Release courtesy of NMSU News Center
WRITER: Linda Fresques, 575-646-7416, lfresque@nmsu.edu
CONTACT: Nirmala Khandan, 575-646-5378, nkhandan@nmsu.edu

The National Science Foundation has selected a multi-university team from Stanford University, New Mexico State University, Colorado School of Mines and University of California, Berkeley to implement a multi-year Engineering Research Center, with the goal of reinventing America’s aging and inadequate water infrastructure. NSF will invest $18.5 million in the center over five years, with additional funds to follow based on in-progress reviews.

Engineering Research Centers are interdisciplinary hubs established at U.S. universities wherein researchers work in close partnership with industries to pursue strategic advances in complex engineered systems and technologies. The Urban Water ERC, led by Stanford, includes researchers trained in the fields of environmental engineering, earth sciences, hydrology, ecology, urban studies, economics and law.

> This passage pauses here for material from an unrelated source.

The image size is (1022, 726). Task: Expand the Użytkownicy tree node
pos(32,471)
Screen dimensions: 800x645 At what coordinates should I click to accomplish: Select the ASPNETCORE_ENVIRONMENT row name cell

The Urban Water ERC’s research will follow a three-pronged approach that combines fundamental investigations and applied research in engineered systems, natural systems and urban water management.

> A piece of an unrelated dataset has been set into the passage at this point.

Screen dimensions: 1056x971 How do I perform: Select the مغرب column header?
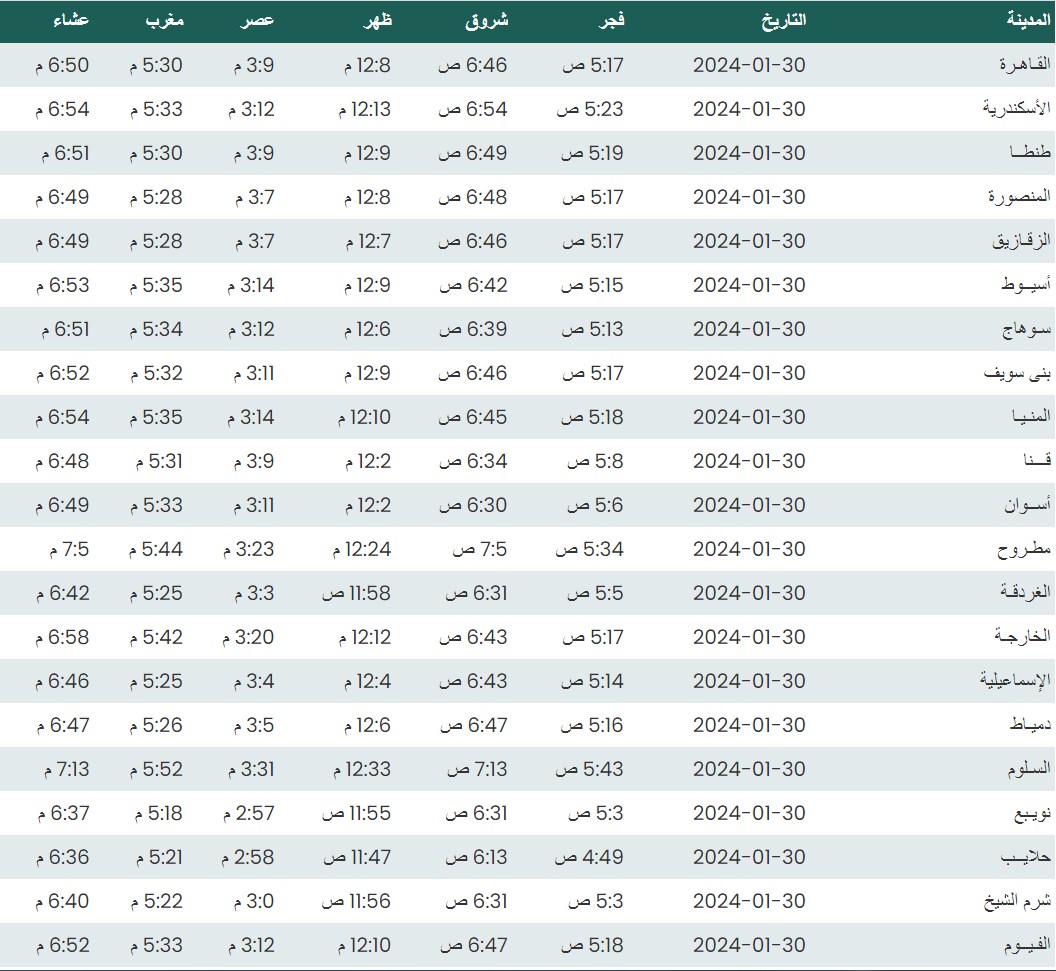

“Urban water represents a monumental challenge for the United States and it deserves concerted research and thinking on the grandest scale,” said project leader Richard Luthy, professor of civil and environmental engineering and senior fellow at the Woods Institute for the Environment at Stanford. “We’re clearing the slate. Nothing is being taken for granted. We’ll be developing new strategies for replacing crumbling infrastructure, new technologies for water management and treatment, new ways to recover energy and water and more – much of it yet to be determined.

“These four universities form a powerful collaboration,” he added. “Each has its particular strengths and each is working on problems related to how we use and reuse water, and how we design and manage our urban water resources in the face of some daunting outlooks.”

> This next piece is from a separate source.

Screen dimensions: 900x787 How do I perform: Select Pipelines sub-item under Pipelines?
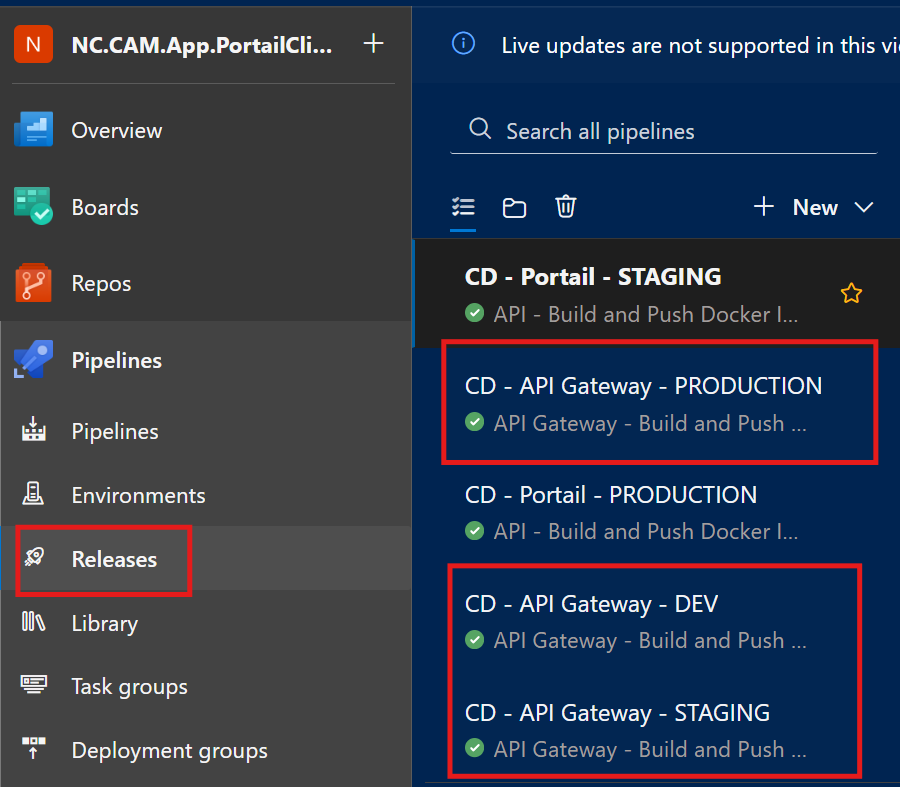click(x=114, y=432)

Civil engineering professor Nirmala Khandan is co-investigator on the project and leader of the center’s work at New Mexico State University. “At this level of collaboration, we can achieve much more than any one individual campus could alone,” he said.

Khandan’s primary role, in addition to serving as co-principal investigator, is to act as the education director for the center, specifically for undergraduate education. He also will collaborate with other NMSU researchers. Shuguang Deng, professor of chemical engineering, will lead a research project using algae for wastewater treatment and energy production. Fellow civil engineering professor Salim Bawazir will lead a project on riparian zone management. Another civil engineering professor, Phil King, will lead a project on the management of urban drainage systems. Bernhard Leinauer, Extension specialist in the College of Agricultural, Consumer and Environmental Sciences, will work with researchers at the Colorado School of Mines on beneficial landscape use of brine.